Google as the consumer champion once again? You better believe it, says Ken Leren, Founder, Marketing Town.
Is Google plotting to take a bite out of Apple’s privacy playbook and start blocking third party cookies on its Chrome web browser?
I hope so.
The smart money is on the internet giant announcing such a measure – and more – at its annual I/O developers conference taking place between Tuesday May 7 and Thursday May 9.
The I/O is where it often introduces new software updates and hardware products – and in an era of heightened privacy concerns among both legislators and the general public it’s easy to see why such a move appeals.
Less simple is what that means for advertisers, publishers and tech companies: but be under no illusion, if rules and regulations can’t or won’t force effective change on online privacy then Silicon Valley will.
Apple has already set itself up as something of a ‘people’s champion’ in this area. Its Intelligent Tracking Prevention (ITP) is a framework that effectively prevents companies from tracking users without their explicit consent. Now in version 2.1 it prevents the use of not only third-party cookies but some first party ones too, and those linked to finger-print identification.
It’s almost unthinkable that Google will prevent first party cookie tracking, though, as it and Apple are two very different beasts in this game. Whereas for Apple, advertising isn’t a major revenue stream, for Google it absolutely is, which means blocking that first party data would likely result in all sorts of anti-trust and anti-competition allegations. Essentially it would be forcing every adtech provider out there to have to pay to use Google’s services and there’s no way it can do that.
Yet Apple is a consumer champion in this space and Google will want to follow and – I suspect – throw in a curve-ball with something that Tim Cook’s company hasn’t yet considered. Perhaps something in the display space?
It is also only too aware of the effects of the EU’s General Data Protection Regulation (GDPR), its forthcoming ePrivacy directive and a swathe of regulations and legislations being prepared in the US at both Federal and State levels.

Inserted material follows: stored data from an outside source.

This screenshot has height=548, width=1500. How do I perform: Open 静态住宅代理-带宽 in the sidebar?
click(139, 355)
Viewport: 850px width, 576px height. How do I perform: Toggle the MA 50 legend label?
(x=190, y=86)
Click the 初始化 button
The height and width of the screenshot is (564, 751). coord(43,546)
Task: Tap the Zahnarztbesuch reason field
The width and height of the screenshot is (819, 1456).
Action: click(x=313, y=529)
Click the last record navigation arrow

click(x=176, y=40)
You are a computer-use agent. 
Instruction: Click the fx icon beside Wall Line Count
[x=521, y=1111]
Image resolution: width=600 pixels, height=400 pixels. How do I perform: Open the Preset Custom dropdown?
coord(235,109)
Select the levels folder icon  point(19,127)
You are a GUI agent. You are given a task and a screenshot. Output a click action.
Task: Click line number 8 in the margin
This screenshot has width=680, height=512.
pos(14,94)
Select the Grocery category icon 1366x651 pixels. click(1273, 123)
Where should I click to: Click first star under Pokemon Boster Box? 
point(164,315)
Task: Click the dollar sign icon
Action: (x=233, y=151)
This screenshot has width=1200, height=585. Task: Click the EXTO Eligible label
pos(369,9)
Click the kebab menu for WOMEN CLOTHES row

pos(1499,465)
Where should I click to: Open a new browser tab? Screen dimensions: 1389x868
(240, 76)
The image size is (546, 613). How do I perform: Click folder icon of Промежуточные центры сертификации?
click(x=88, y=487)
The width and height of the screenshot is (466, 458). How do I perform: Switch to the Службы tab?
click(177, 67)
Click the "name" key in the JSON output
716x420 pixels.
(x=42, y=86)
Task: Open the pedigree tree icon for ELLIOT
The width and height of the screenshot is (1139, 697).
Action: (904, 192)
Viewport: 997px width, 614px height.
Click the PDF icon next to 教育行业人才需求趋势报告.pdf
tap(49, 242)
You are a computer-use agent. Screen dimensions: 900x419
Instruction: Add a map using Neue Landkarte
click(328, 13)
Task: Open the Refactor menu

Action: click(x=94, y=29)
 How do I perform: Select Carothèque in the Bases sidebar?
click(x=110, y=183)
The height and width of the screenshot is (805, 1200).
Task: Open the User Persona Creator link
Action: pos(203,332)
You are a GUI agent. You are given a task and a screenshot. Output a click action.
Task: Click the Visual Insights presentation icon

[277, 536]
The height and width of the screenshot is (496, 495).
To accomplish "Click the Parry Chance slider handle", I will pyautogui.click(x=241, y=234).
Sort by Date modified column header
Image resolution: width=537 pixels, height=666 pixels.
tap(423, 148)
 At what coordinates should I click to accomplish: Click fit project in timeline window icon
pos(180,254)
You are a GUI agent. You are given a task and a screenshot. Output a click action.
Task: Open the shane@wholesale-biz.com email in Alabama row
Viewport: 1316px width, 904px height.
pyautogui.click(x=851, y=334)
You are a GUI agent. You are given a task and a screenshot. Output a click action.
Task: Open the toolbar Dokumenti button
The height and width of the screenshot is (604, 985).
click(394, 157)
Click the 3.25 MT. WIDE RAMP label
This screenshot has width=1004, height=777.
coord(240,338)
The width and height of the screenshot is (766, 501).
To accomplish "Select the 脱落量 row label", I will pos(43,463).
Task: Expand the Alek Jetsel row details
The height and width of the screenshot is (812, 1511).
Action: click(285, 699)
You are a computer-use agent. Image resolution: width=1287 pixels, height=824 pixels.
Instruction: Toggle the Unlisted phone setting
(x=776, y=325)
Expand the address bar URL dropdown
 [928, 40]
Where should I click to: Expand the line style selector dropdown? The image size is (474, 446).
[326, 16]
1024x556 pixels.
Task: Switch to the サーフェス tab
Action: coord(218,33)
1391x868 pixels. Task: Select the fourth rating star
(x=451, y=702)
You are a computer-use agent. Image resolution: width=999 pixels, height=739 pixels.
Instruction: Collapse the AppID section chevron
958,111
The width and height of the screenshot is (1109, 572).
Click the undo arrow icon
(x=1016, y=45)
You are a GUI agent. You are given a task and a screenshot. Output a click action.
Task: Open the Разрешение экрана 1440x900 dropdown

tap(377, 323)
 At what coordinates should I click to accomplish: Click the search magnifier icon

And, actually, it is the tech companies that will be better able to carry out the will of such regulations than governments themselves. Think of how long it has taken to enact GDPR, which came into force last year, while ePrivacy has yet to be introduced – despite the aim being to do so at the same time. It’s also being watered down following lobbying from some of Europe’s biggest publishers, particularly around cookie legislation.
You can see why – but it’s short-sighted. You can’t get around the fact that publishers, which have struggled in the digital age, still need to make money and the more effectively they can monetise their audience the better.
This focus on cookies for publishers and advertisers also misses a bigger point: by relying on tracking individuals around the web and building ever bigger data sets means we’ve lost sight of the reality. Let’s get back to what marketing does best – looking at and speaking to audiences in context. Let’s also respect that not everyone wants to be ‘found’ online.
The effectiveness of targeting will likely drop – but it will drop for you and your competitors alike. It will also reduce the use and effectiveness of lookalike modelling – again, though, it will be the same for everyone.
Under all these new rules you can still track, measure and attribute – all of the things we can do well on the internet, but if someone lands on a website you just can’t know what they have had for breakfast that morning.
At Marketing Town we don’t rely on tracking the customer – we never have, and we never will. We track their surroundings and figure out what surroundings are the best for particular communications to occur within. I’d even suggest tracking everything about every person in the world isn’t even particularly useful most of the time – and if that level of information is scary on a brand level, just imagine what our governments could do with it.
Instead of railing against the injustices that the tech giants and politicians are putting in place, we must embrace innovation and an increased emphasis on attribution and context and audience-based targeting rather than consumer-based targeting.
In its place, how about innovating dynamic content creation, such as how to change the look and feel of an advertisement based on the sentiments of the article it sits alongside? That’s real innovation and arguably delivers a better consumer experience than something tailored to a particular individual. Could we see the art of advertising return to the internet?
In short, at a time when more of us are covering up our webcams, I expect to see something of a privacy arms race among the software and hardware manufacturers – and I applaud that.
Yes, global government rules and regulations are needed in this new digital age, but they have lost momentum and that’s disappointing.
Yes, Google and Apple are doing this for very different reasons to the legislators – they know this makes sense for the consumers but also, critically, for their long-term business models.
They can also be nimble and easily update their processes and policies to counteract ad tech’s own counteractions, whereas laws aren’t easily changed to keep pace with workaround technologies and tools.
So, for every publisher, advertiser or adtech provider worried that this will change the rules of the game. Yes, it absolutely will – and if we embrace both the letter and the spirit of this new privacy-compliant world – we’ll be all the better for it, the consumer most of all.